**WORK TO COMPLETE**
Only an exact copy of the entries will serve as the answer.

[Dataset entries]
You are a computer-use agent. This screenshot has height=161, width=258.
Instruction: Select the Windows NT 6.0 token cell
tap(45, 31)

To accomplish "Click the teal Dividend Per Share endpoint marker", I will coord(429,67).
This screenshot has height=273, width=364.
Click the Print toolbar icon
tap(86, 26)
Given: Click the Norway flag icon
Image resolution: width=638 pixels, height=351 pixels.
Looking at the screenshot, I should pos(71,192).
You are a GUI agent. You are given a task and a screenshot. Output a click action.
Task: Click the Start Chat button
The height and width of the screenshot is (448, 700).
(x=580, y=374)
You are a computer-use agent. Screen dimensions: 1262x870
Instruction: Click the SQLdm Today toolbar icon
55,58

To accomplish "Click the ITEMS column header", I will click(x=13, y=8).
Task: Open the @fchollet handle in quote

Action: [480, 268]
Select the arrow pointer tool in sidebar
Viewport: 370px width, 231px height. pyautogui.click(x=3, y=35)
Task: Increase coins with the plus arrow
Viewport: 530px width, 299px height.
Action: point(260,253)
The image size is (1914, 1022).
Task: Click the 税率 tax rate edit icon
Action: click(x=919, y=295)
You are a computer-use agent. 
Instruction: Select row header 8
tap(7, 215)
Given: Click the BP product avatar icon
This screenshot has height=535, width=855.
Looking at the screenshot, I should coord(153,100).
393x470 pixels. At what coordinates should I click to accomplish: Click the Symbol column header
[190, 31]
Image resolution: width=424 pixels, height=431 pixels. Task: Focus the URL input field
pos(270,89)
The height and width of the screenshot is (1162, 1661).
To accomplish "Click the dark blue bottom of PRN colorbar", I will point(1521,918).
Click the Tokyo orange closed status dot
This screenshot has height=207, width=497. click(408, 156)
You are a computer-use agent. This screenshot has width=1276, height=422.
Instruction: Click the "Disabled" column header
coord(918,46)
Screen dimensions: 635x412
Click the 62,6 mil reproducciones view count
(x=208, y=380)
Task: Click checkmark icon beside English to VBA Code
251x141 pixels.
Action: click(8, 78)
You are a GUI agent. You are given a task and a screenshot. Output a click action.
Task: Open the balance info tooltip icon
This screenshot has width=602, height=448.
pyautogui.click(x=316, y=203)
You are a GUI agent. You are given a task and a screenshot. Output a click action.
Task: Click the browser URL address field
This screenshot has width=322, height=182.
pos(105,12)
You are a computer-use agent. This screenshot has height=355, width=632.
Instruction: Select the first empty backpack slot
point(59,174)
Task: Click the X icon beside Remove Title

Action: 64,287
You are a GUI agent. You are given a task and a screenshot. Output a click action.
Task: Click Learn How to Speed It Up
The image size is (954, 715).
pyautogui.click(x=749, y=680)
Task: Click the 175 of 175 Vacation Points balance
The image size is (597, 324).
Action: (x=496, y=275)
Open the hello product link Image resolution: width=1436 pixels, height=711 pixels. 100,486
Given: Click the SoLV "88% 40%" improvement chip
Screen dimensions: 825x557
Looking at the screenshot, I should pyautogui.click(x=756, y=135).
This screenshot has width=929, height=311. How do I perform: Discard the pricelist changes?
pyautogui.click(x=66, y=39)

**WRITTEN SOLUTION**
You are a computer-use agent. This screenshot has height=161, width=258.
Instruction: Select the Windows NT 6.0 token cell
tap(45, 31)

To accomplish "Click the teal Dividend Per Share endpoint marker", I will coord(429,67).
This screenshot has height=273, width=364.
Click the Print toolbar icon
tap(86, 26)
Given: Click the Norway flag icon
Image resolution: width=638 pixels, height=351 pixels.
Looking at the screenshot, I should pos(71,192).
You are a GUI agent. You are given a task and a screenshot. Output a click action.
Task: Click the Start Chat button
The height and width of the screenshot is (448, 700).
(x=580, y=374)
You are a computer-use agent. Screen dimensions: 1262x870
Instruction: Click the SQLdm Today toolbar icon
55,58

To accomplish "Click the ITEMS column header", I will click(x=13, y=8).
Task: Open the @fchollet handle in quote

Action: [480, 268]
Select the arrow pointer tool in sidebar
Viewport: 370px width, 231px height. pyautogui.click(x=3, y=35)
Task: Increase coins with the plus arrow
Viewport: 530px width, 299px height.
Action: point(260,253)
The image size is (1914, 1022).
Task: Click the 税率 tax rate edit icon
Action: click(x=919, y=295)
You are a computer-use agent. 
Instruction: Select row header 8
tap(7, 215)
Given: Click the BP product avatar icon
This screenshot has height=535, width=855.
Looking at the screenshot, I should coord(153,100).
393x470 pixels. At what coordinates should I click to accomplish: Click the Symbol column header
[190, 31]
Image resolution: width=424 pixels, height=431 pixels. Task: Focus the URL input field
pos(270,89)
The height and width of the screenshot is (1162, 1661).
To accomplish "Click the dark blue bottom of PRN colorbar", I will point(1521,918).
Click the Tokyo orange closed status dot
This screenshot has height=207, width=497. click(408, 156)
You are a computer-use agent. This screenshot has width=1276, height=422.
Instruction: Click the "Disabled" column header
coord(918,46)
Screen dimensions: 635x412
Click the 62,6 mil reproducciones view count
(x=208, y=380)
Task: Click checkmark icon beside English to VBA Code
251x141 pixels.
Action: click(8, 78)
You are a GUI agent. You are given a task and a screenshot. Output a click action.
Task: Open the balance info tooltip icon
This screenshot has width=602, height=448.
pyautogui.click(x=316, y=203)
You are a GUI agent. You are given a task and a screenshot. Output a click action.
Task: Click the browser URL address field
This screenshot has width=322, height=182.
pos(105,12)
You are a computer-use agent. This screenshot has height=355, width=632.
Instruction: Select the first empty backpack slot
point(59,174)
Task: Click the X icon beside Remove Title

Action: 64,287
You are a GUI agent. You are given a task and a screenshot. Output a click action.
Task: Click Learn How to Speed It Up
The image size is (954, 715).
pyautogui.click(x=749, y=680)
Task: Click the 175 of 175 Vacation Points balance
The image size is (597, 324).
Action: (x=496, y=275)
Open the hello product link Image resolution: width=1436 pixels, height=711 pixels. 100,486
Given: Click the SoLV "88% 40%" improvement chip
Screen dimensions: 825x557
Looking at the screenshot, I should pyautogui.click(x=756, y=135).
This screenshot has width=929, height=311. How do I perform: Discard the pricelist changes?
pyautogui.click(x=66, y=39)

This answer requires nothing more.